Carla Ferreri is a distinguished researcher and innovator with over 40 years of expertise in the fields of free radicals, aging, and degenerative diseases. Following her initial academic position in Organic Chemistry at the University of Naples, she joined the National Research Council (CNR) in Bologna, where she concluded her career as Research Director in 2024. She pioneered a multidisciplinary approach to oxidative stress, inflammation, nutrition, and membrane lipidomics, with specific applications in cancer, obesity, and autism.
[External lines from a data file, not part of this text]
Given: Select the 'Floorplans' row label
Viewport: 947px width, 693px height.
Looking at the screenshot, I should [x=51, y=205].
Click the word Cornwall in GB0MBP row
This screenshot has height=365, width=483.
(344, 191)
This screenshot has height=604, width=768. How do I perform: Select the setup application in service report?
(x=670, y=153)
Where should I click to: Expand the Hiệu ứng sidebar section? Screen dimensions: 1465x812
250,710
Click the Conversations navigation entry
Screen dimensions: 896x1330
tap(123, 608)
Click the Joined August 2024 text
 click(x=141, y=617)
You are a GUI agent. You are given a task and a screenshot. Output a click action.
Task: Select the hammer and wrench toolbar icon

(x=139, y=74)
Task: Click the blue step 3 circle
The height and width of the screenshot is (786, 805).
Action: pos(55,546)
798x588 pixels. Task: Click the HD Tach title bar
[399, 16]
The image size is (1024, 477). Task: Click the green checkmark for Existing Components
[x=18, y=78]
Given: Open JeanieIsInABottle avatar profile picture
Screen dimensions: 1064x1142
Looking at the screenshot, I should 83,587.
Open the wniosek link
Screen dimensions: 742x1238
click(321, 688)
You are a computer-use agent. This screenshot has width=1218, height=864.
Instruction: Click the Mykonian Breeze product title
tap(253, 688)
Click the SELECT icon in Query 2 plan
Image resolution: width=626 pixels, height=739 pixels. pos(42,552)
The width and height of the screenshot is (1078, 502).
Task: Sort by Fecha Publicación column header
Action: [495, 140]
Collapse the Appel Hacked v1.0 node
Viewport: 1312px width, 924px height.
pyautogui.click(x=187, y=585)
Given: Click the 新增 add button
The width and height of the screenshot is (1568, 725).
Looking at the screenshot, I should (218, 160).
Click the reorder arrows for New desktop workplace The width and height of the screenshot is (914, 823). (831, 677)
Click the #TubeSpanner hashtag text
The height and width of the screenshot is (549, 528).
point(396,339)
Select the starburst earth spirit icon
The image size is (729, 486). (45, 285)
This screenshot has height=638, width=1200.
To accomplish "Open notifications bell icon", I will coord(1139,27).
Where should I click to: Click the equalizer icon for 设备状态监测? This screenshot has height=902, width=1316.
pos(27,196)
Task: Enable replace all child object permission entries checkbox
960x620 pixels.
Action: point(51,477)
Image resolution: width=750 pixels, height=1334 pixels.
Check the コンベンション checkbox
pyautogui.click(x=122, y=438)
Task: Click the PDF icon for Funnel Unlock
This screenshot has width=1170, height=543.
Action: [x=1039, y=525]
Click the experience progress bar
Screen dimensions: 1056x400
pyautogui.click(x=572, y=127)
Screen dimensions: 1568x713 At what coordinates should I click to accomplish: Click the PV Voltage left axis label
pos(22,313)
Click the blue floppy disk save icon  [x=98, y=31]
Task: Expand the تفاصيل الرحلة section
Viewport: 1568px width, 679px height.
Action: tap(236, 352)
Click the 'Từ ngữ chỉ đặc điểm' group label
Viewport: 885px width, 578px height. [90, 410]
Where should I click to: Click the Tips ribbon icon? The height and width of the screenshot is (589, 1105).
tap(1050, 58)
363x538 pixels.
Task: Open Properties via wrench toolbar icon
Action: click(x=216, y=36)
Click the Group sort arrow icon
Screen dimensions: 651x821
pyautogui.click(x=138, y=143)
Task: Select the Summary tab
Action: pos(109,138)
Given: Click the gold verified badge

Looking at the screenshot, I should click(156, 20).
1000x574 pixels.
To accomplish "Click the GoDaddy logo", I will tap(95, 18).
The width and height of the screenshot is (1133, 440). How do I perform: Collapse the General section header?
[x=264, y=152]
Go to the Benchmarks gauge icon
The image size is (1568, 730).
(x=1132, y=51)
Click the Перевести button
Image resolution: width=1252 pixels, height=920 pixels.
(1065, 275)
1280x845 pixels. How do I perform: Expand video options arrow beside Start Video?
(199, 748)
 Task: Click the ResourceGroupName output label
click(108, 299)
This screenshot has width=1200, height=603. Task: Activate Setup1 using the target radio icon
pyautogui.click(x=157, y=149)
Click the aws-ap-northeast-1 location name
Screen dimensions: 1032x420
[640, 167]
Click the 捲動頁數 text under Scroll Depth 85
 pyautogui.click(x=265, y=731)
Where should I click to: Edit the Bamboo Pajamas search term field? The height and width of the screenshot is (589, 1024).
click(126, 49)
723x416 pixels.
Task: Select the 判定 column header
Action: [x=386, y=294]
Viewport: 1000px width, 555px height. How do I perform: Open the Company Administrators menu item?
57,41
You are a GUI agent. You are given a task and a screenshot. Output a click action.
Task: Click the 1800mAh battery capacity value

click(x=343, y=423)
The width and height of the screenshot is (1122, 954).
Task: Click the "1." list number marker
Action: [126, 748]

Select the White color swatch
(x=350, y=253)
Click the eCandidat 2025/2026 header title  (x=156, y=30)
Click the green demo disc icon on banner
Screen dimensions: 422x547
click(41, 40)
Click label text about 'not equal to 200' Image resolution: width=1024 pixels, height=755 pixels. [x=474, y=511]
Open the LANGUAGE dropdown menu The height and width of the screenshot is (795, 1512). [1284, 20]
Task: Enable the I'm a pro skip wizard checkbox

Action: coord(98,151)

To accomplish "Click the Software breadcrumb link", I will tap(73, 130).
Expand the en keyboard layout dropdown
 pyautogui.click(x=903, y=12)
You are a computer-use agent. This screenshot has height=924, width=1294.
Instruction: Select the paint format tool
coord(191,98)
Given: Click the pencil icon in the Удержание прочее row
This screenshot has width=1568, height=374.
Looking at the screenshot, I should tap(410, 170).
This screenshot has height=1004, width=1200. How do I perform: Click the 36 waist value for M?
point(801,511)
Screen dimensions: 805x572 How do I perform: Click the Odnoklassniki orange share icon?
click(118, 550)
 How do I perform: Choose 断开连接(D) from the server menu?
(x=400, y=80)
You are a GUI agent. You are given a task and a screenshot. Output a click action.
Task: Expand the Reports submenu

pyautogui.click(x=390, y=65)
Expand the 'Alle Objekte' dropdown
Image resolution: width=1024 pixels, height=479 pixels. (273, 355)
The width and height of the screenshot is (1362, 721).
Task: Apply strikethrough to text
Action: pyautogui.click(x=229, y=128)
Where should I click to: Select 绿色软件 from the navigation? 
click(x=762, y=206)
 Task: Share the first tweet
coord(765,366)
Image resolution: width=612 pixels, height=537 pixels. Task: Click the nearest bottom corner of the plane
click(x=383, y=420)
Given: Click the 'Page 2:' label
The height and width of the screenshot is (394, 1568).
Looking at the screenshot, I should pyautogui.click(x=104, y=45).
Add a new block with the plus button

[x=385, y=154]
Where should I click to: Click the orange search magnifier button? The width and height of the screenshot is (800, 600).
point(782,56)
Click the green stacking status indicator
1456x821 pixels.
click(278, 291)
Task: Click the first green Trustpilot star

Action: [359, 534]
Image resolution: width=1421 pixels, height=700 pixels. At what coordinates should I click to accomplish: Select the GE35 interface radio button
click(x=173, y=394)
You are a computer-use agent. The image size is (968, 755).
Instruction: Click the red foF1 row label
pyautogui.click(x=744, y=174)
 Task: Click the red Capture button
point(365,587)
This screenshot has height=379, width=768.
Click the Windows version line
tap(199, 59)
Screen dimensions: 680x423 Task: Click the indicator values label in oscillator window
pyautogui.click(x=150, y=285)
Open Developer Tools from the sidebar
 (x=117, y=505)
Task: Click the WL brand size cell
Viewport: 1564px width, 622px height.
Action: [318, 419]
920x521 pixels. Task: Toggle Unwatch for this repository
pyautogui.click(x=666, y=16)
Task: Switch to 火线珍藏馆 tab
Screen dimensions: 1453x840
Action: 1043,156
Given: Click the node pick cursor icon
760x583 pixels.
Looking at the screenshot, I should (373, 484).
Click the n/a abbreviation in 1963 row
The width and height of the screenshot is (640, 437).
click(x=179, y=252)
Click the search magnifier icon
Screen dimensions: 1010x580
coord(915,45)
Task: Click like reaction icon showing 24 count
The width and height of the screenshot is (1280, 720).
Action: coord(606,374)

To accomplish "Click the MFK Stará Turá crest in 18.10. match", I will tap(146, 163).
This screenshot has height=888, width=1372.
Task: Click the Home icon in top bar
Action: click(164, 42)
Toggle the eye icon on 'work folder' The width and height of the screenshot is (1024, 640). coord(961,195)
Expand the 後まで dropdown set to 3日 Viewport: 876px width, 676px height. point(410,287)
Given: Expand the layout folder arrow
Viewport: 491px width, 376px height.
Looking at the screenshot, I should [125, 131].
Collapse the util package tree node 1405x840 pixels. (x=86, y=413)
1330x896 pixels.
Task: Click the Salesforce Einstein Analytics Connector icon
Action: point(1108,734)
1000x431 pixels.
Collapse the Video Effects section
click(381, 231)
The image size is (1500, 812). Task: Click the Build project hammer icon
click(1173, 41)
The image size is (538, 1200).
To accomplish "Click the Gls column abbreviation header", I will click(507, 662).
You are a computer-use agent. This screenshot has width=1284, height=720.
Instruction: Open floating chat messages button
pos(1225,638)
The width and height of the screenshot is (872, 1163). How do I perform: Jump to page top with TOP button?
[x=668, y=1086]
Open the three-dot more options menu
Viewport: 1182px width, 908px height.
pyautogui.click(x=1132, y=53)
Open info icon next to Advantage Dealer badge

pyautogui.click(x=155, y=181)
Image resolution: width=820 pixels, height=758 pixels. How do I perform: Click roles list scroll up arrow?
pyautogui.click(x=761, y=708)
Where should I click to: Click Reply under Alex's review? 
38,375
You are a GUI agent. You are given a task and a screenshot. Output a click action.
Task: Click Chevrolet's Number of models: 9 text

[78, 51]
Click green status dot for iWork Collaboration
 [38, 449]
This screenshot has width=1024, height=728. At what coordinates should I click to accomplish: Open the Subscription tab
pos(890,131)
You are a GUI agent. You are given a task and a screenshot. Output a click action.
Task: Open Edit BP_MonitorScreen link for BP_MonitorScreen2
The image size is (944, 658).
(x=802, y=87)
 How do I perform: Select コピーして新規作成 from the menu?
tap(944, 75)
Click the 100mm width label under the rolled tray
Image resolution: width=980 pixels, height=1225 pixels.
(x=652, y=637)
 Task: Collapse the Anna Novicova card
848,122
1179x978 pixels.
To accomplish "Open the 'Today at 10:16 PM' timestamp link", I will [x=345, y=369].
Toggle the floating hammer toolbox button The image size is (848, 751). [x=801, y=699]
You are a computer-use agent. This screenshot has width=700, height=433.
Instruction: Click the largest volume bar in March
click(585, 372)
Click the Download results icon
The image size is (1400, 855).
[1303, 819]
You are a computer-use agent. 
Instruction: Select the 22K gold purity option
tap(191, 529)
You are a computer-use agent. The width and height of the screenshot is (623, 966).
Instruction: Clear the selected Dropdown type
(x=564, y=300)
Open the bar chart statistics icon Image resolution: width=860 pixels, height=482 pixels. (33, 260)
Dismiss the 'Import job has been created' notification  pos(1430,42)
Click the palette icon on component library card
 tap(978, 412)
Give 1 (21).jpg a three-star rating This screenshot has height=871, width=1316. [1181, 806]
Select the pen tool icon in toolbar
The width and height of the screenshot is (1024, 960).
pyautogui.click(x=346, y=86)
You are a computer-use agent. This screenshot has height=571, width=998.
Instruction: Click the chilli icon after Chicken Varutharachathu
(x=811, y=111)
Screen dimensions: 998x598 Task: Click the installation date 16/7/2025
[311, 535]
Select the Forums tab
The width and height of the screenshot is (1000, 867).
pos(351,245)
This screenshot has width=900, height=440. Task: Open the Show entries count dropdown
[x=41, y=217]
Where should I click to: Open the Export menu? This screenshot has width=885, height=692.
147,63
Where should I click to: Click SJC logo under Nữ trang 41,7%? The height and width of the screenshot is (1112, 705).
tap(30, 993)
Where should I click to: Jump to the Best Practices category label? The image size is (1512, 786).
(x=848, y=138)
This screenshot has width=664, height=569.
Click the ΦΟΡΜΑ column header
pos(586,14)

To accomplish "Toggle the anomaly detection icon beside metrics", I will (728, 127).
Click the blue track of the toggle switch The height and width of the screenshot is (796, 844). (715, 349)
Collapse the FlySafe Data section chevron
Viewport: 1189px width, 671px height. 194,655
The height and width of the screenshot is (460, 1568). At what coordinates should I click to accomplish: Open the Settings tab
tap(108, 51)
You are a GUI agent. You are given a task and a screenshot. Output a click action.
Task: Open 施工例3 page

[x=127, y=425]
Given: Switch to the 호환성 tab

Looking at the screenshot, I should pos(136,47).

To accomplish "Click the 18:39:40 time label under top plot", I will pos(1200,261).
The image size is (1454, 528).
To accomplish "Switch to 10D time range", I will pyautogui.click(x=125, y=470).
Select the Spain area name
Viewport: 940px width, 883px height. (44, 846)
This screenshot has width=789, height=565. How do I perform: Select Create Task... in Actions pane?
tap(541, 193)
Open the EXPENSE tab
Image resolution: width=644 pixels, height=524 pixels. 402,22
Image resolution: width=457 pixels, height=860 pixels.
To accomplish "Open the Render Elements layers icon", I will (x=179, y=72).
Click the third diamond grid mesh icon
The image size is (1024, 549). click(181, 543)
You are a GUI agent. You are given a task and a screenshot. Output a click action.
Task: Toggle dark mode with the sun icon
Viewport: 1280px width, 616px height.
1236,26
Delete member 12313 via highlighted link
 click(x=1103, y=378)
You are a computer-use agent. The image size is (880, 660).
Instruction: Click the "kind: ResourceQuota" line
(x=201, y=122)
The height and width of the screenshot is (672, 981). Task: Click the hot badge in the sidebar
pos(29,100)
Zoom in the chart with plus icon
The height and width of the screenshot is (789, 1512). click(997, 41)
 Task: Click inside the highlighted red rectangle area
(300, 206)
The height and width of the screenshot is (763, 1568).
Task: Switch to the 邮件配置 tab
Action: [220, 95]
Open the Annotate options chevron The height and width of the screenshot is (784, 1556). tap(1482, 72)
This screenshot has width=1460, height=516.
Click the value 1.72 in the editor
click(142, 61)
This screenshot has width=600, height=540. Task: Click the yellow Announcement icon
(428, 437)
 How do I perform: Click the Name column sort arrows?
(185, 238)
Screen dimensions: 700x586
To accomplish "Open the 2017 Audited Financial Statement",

Dr Ferreri successfully bridged the gap between molecular research and medical diagnostics by co-founding the CNR spin-off, Lipinutragen. In this role, she directed clinical studies on red blood cell membrane lipidome profiles in both health and disease and led the project to automate membrane lipidome analysis, achieving ISO 15189 certification for medical laboratory standards. Her decorated career is highlighted by the 2010 ITWIIN Award for Best Italian Female Innovator and the 2022 Capo d'Orlando International Award. She has authored over 240 international publications and three books, and holds four patents.